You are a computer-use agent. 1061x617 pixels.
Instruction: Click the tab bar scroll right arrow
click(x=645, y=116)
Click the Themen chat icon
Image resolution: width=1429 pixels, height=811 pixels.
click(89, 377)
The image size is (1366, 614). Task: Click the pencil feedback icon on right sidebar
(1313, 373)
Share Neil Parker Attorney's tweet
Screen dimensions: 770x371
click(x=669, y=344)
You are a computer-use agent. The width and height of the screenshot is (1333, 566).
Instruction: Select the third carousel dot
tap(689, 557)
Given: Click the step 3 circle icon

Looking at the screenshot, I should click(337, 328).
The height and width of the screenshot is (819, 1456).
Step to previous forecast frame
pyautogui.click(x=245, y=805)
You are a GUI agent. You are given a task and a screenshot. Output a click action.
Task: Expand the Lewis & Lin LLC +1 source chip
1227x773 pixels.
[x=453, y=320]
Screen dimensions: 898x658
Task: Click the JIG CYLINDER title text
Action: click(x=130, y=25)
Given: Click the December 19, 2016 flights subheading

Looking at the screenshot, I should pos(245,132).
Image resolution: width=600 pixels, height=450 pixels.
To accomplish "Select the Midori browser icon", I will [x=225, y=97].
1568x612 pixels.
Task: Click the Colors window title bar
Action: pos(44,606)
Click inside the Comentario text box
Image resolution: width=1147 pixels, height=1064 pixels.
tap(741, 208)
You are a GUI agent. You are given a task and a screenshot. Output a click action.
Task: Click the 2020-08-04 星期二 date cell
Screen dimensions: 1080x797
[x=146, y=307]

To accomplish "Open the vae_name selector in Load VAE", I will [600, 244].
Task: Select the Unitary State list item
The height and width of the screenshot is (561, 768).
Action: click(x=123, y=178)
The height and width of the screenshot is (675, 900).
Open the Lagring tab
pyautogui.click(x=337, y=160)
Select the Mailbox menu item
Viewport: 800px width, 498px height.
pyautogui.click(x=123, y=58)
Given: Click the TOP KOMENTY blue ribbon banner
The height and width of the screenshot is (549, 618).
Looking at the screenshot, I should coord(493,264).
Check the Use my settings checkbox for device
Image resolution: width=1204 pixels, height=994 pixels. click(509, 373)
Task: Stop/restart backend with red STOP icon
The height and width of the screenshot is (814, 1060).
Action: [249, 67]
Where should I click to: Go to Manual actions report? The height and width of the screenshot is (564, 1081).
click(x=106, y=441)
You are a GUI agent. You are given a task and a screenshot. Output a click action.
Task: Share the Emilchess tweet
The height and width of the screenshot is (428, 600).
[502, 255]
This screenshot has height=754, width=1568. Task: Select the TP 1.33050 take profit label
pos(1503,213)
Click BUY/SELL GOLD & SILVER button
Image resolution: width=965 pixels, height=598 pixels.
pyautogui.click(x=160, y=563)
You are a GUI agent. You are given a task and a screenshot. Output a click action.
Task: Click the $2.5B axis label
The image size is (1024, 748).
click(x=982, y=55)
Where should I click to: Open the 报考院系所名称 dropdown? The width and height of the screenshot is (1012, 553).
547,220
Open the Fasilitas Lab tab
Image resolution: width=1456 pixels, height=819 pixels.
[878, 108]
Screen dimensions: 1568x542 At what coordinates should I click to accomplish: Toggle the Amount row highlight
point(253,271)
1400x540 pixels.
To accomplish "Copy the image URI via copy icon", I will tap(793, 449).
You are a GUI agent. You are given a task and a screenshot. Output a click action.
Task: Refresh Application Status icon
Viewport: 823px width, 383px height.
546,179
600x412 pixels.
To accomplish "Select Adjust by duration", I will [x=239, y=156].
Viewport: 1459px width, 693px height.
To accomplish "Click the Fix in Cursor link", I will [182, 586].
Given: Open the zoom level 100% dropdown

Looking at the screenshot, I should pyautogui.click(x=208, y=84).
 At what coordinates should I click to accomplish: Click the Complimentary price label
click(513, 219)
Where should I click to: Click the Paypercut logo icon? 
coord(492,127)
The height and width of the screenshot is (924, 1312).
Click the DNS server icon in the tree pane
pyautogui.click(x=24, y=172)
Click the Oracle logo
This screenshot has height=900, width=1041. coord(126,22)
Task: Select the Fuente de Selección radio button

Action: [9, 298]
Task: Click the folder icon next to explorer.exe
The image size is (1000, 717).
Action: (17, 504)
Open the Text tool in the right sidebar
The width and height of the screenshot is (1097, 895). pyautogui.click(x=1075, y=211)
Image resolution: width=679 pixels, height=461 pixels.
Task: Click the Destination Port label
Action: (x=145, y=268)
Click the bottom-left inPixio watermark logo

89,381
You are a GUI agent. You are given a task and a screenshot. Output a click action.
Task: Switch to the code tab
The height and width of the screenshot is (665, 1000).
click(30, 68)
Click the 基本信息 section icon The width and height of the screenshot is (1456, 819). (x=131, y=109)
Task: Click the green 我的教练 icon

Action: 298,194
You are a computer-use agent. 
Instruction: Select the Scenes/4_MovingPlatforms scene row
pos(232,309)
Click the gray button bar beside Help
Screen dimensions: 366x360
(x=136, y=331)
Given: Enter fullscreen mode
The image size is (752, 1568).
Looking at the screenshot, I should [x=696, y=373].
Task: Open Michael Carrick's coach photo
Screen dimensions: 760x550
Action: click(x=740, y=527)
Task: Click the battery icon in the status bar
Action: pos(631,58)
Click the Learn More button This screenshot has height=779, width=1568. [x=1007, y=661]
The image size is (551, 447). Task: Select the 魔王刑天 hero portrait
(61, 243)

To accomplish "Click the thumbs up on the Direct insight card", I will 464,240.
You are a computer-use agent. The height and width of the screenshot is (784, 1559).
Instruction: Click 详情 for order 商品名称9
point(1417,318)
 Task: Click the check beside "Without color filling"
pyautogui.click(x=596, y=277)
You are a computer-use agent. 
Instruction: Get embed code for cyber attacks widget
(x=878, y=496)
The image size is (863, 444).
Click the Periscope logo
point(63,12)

◆ ◆ ◆

→ **THE REQUEST**
Convert the records above into a Markdown table with the columns "Number" and "Entry", placing each nonblank line in its own row with its sequential number and omitting blank lines.

→ **SOLUTION FOR THIS TASK**
| Number | Entry |
|---|---|
| 1 | You are a computer-use agent. 1061x617 pixels. |
| 2 | Instruction: Click the tab bar scroll right arrow |
| 3 | click(x=645, y=116) |
| 4 | Click the Themen chat icon |
| 5 | Image resolution: width=1429 pixels, height=811 pixels. |
| 6 | click(89, 377) |
| 7 | The image size is (1366, 614). Task: Click the pencil feedback icon on right sidebar |
| 8 | (1313, 373) |
| 9 | Share Neil Parker Attorney's tweet |
| 10 | Screen dimensions: 770x371 |
| 11 | click(x=669, y=344) |
| 12 | You are a computer-use agent. The width and height of the screenshot is (1333, 566). |
| 13 | Instruction: Select the third carousel dot |
| 14 | tap(689, 557) |
| 15 | Given: Click the step 3 circle icon |
| 16 | Looking at the screenshot, I should click(337, 328). |
| 17 | The height and width of the screenshot is (819, 1456). |
| 18 | Step to previous forecast frame |
| 19 | pyautogui.click(x=245, y=805) |
| 20 | You are a GUI agent. You are given a task and a screenshot. Output a click action. |
| 21 | Task: Expand the Lewis & Lin LLC +1 source chip |
| 22 | 1227x773 pixels. |
| 23 | [x=453, y=320] |
| 24 | Screen dimensions: 898x658 |
| 25 | Task: Click the JIG CYLINDER title text |
| 26 | Action: click(x=130, y=25) |
| 27 | Given: Click the December 19, 2016 flights subheading |
| 28 | Looking at the screenshot, I should pos(245,132). |
| 29 | Image resolution: width=600 pixels, height=450 pixels. |
| 30 | To accomplish "Select the Midori browser icon", I will [x=225, y=97]. |
| 31 | 1568x612 pixels. |
| 32 | Task: Click the Colors window title bar |
| 33 | Action: pos(44,606) |
| 34 | Click inside the Comentario text box |
| 35 | Image resolution: width=1147 pixels, height=1064 pixels. |
| 36 | tap(741, 208) |
| 37 | You are a GUI agent. You are given a task and a screenshot. Output a click action. |
| 38 | Task: Click the 2020-08-04 星期二 date cell |
| 39 | Screen dimensions: 1080x797 |
| 40 | [x=146, y=307] |
| 41 | To accomplish "Open the vae_name selector in Load VAE", I will [600, 244]. |
| 42 | Task: Select the Unitary State list item |
| 43 | The height and width of the screenshot is (561, 768). |
| 44 | Action: click(x=123, y=178) |
| 45 | The height and width of the screenshot is (675, 900). |
| 46 | Open the Lagring tab |
| 47 | pyautogui.click(x=337, y=160) |
| 48 | Select the Mailbox menu item |
| 49 | Viewport: 800px width, 498px height. |
| 50 | pyautogui.click(x=123, y=58) |
| 51 | Given: Click the TOP KOMENTY blue ribbon banner |
| 52 | The height and width of the screenshot is (549, 618). |
| 53 | Looking at the screenshot, I should coord(493,264). |
| 54 | Check the Use my settings checkbox for device |
| 55 | Image resolution: width=1204 pixels, height=994 pixels. click(509, 373) |
| 56 | Task: Stop/restart backend with red STOP icon |
| 57 | The height and width of the screenshot is (814, 1060). |
| 58 | Action: [249, 67] |
| 59 | Where should I click to: Go to Manual actions report? The height and width of the screenshot is (564, 1081). |
| 60 | click(x=106, y=441) |
| 61 | You are a GUI agent. You are given a task and a screenshot. Output a click action. |
| 62 | Task: Share the Emilchess tweet |
| 63 | The height and width of the screenshot is (428, 600). |
| 64 | [502, 255] |
| 65 | This screenshot has height=754, width=1568. Task: Select the TP 1.33050 take profit label |
| 66 | pos(1503,213) |
| 67 | Click BUY/SELL GOLD & SILVER button |
| 68 | Image resolution: width=965 pixels, height=598 pixels. |
| 69 | pyautogui.click(x=160, y=563) |
| 70 | You are a GUI agent. You are given a task and a screenshot. Output a click action. |
| 71 | Task: Click the $2.5B axis label |
| 72 | The image size is (1024, 748). |
| 73 | click(x=982, y=55) |
| 74 | Where should I click to: Open the 报考院系所名称 dropdown? The width and height of the screenshot is (1012, 553). |
| 75 | 547,220 |
| 76 | Open the Fasilitas Lab tab |
| 77 | Image resolution: width=1456 pixels, height=819 pixels. |
| 78 | [878, 108] |
| 79 | Screen dimensions: 1568x542 At what coordinates should I click to accomplish: Toggle the Amount row highlight |
| 80 | point(253,271) |
| 81 | 1400x540 pixels. |
| 82 | To accomplish "Copy the image URI via copy icon", I will tap(793, 449). |
| 83 | You are a GUI agent. You are given a task and a screenshot. Output a click action. |
| 84 | Task: Refresh Application Status icon |
| 85 | Viewport: 823px width, 383px height. |
| 86 | 546,179 |
| 87 | 600x412 pixels. |
| 88 | To accomplish "Select Adjust by duration", I will [x=239, y=156]. |
| 89 | Viewport: 1459px width, 693px height. |
| 90 | To accomplish "Click the Fix in Cursor link", I will [182, 586]. |
| 91 | Given: Open the zoom level 100% dropdown |
| 92 | Looking at the screenshot, I should pyautogui.click(x=208, y=84). |
| 93 |  At what coordinates should I click to accomplish: Click the Complimentary price label |
| 94 | click(513, 219) |
| 95 | Where should I click to: Click the Paypercut logo icon?  |
| 96 | coord(492,127) |
| 97 | The height and width of the screenshot is (924, 1312). |
| 98 | Click the DNS server icon in the tree pane |
| 99 | pyautogui.click(x=24, y=172) |
| 100 | Click the Oracle logo |
| 101 | This screenshot has height=900, width=1041. coord(126,22) |
| 102 | Task: Select the Fuente de Selección radio button |
| 103 | Action: [9, 298] |
| 104 | Task: Click the folder icon next to explorer.exe |
| 105 | The image size is (1000, 717). |
| 106 | Action: (17, 504) |
| 107 | Open the Text tool in the right sidebar |
| 108 | The width and height of the screenshot is (1097, 895). pyautogui.click(x=1075, y=211) |
| 109 | Image resolution: width=679 pixels, height=461 pixels. |
| 110 | Task: Click the Destination Port label |
| 111 | Action: (x=145, y=268) |
| 112 | Click the bottom-left inPixio watermark logo |
| 113 | 89,381 |
| 114 | You are a GUI agent. You are given a task and a screenshot. Output a click action. |
| 115 | Task: Switch to the code tab |
| 116 | The height and width of the screenshot is (665, 1000). |
| 117 | click(30, 68) |
| 118 | Click the 基本信息 section icon The width and height of the screenshot is (1456, 819). (x=131, y=109) |
| 119 | Task: Click the green 我的教练 icon |
| 120 | Action: 298,194 |
| 121 | You are a computer-use agent.  |
| 122 | Instruction: Select the Scenes/4_MovingPlatforms scene row |
| 123 | pos(232,309) |
| 124 | Click the gray button bar beside Help |
| 125 | Screen dimensions: 366x360 |
| 126 | (x=136, y=331) |
| 127 | Given: Enter fullscreen mode |
| 128 | The image size is (752, 1568). |
| 129 | Looking at the screenshot, I should [x=696, y=373]. |
| 130 | Task: Open Michael Carrick's coach photo |
| 131 | Screen dimensions: 760x550 |
| 132 | Action: click(x=740, y=527) |
| 133 | Task: Click the battery icon in the status bar |
| 134 | Action: pos(631,58) |
| 135 | Click the Learn More button This screenshot has height=779, width=1568. [x=1007, y=661] |
| 136 | The image size is (551, 447). Task: Select the 魔王刑天 hero portrait |
| 137 | (61, 243) |
| 138 | To accomplish "Click the thumbs up on the Direct insight card", I will 464,240. |
| 139 | You are a computer-use agent. The height and width of the screenshot is (784, 1559). |
| 140 | Instruction: Click 详情 for order 商品名称9 |
| 141 | point(1417,318) |
| 142 |  Task: Click the check beside "Without color filling" |
| 143 | pyautogui.click(x=596, y=277) |
| 144 | You are a computer-use agent.  |
| 145 | Instruction: Get embed code for cyber attacks widget |
| 146 | (x=878, y=496) |
| 147 | The image size is (863, 444). |
| 148 | Click the Periscope logo |
| 149 | point(63,12) |